(Set problem)
Can you reproduce the material below with "Contact" swapped for "Contactgegevens", keeping everything else the same and leaving out the pictures?

Element and text position data:
start
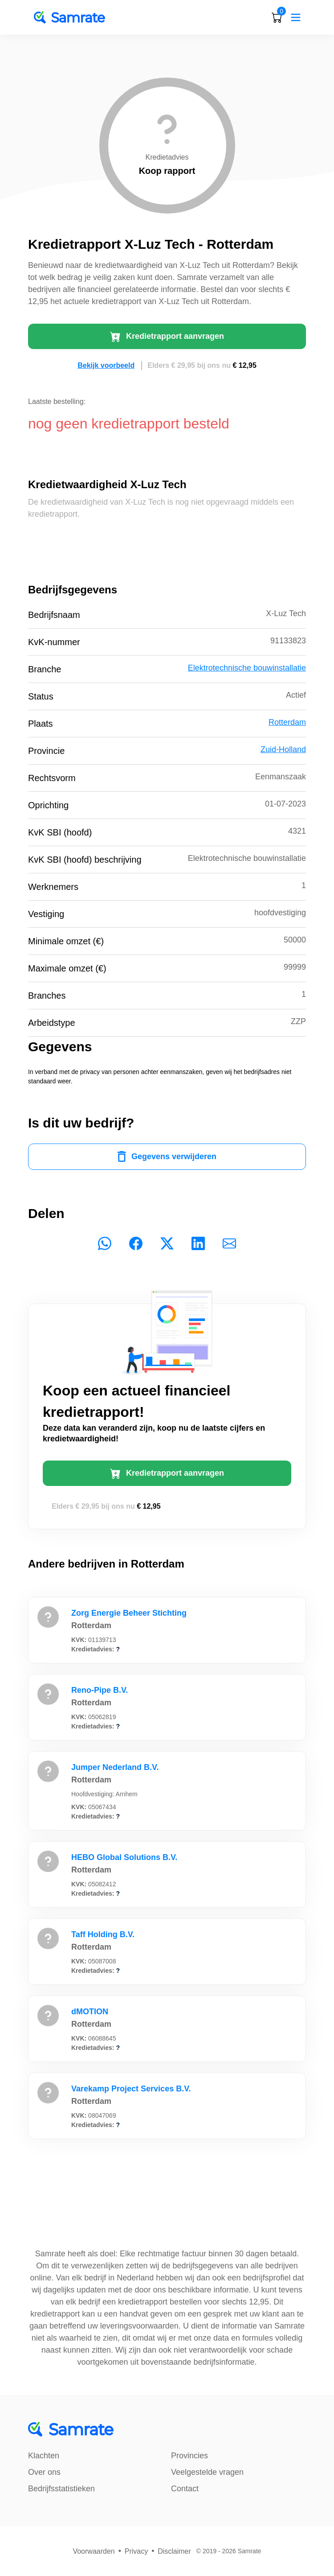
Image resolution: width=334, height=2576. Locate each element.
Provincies (189, 2455)
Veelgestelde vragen (207, 2472)
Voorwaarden (93, 2551)
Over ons (44, 2472)
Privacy (136, 2551)
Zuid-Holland (283, 749)
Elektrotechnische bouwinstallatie (247, 667)
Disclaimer (174, 2551)
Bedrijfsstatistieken (61, 2488)
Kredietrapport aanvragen (167, 336)
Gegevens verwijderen (167, 1156)
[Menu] (296, 17)
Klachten (43, 2455)
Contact (185, 2488)
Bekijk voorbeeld (105, 365)
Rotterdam (287, 722)
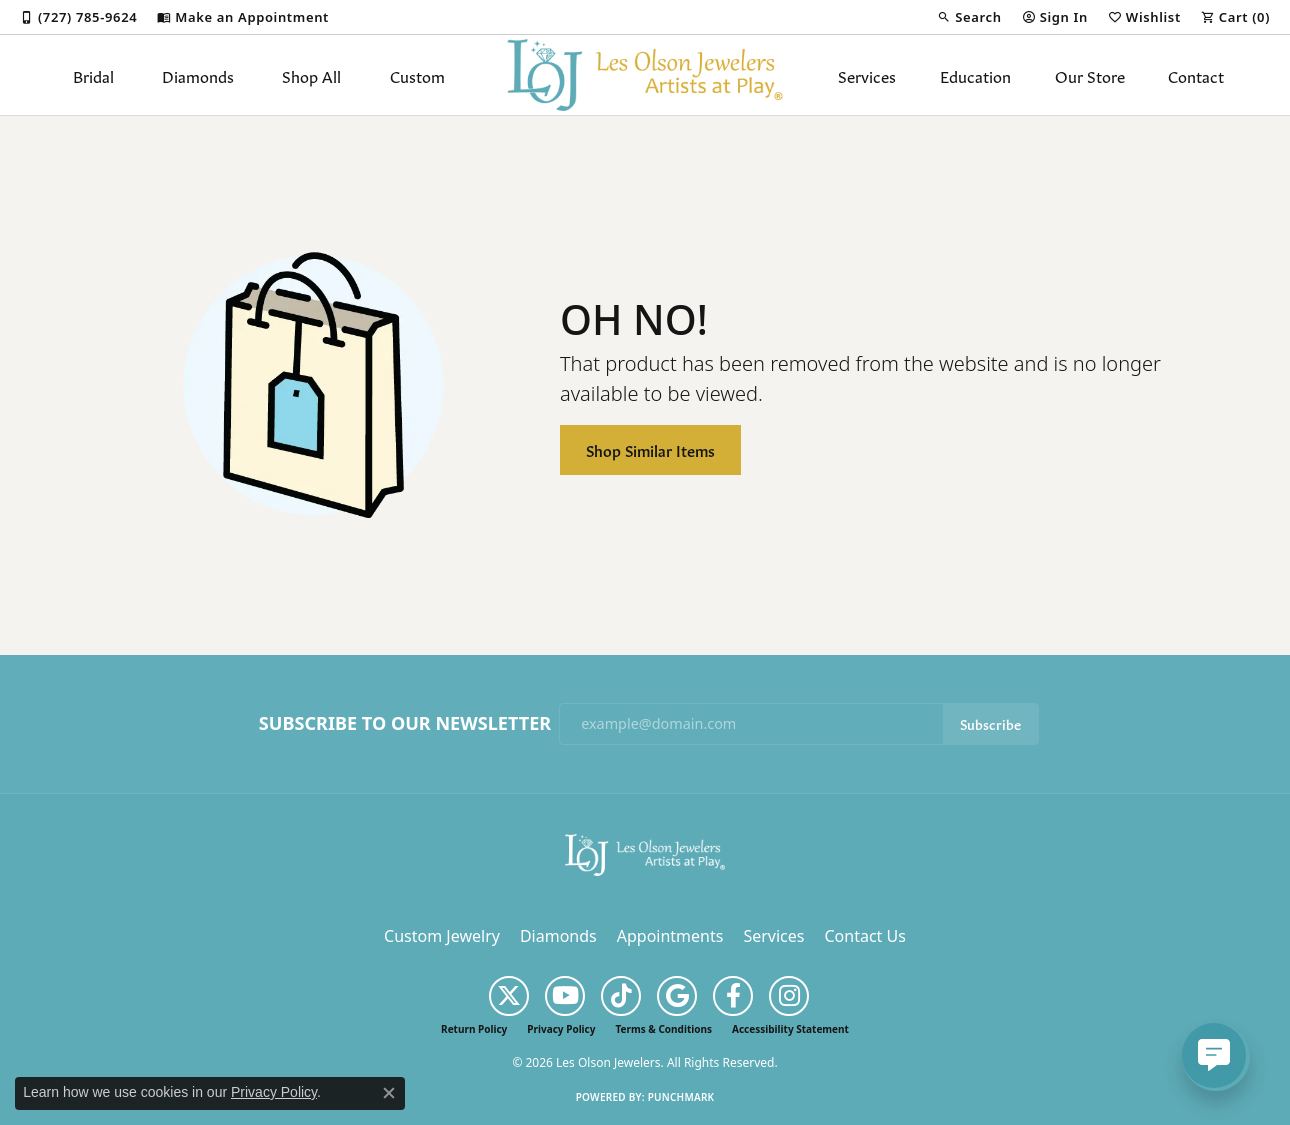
end
(Result for this task)
Image resolution: width=334, height=2576. Locate each element.
Provincies (189, 2455)
Veelgestelde vragen (207, 2472)
Voorwaarden (93, 2551)
Over ons (44, 2472)
Privacy (136, 2551)
Zuid-Holland (283, 749)
Elektrotechnische bouwinstallatie (247, 667)
Disclaimer (174, 2551)
Bedrijfsstatistieken (61, 2488)
Kredietrapport aanvragen (167, 336)
Gegevens verwijderen (167, 1156)
[Menu] (296, 17)
Klachten (43, 2455)
Contactgegevens (185, 2488)
Bekijk voorbeeld (105, 365)
Rotterdam (287, 722)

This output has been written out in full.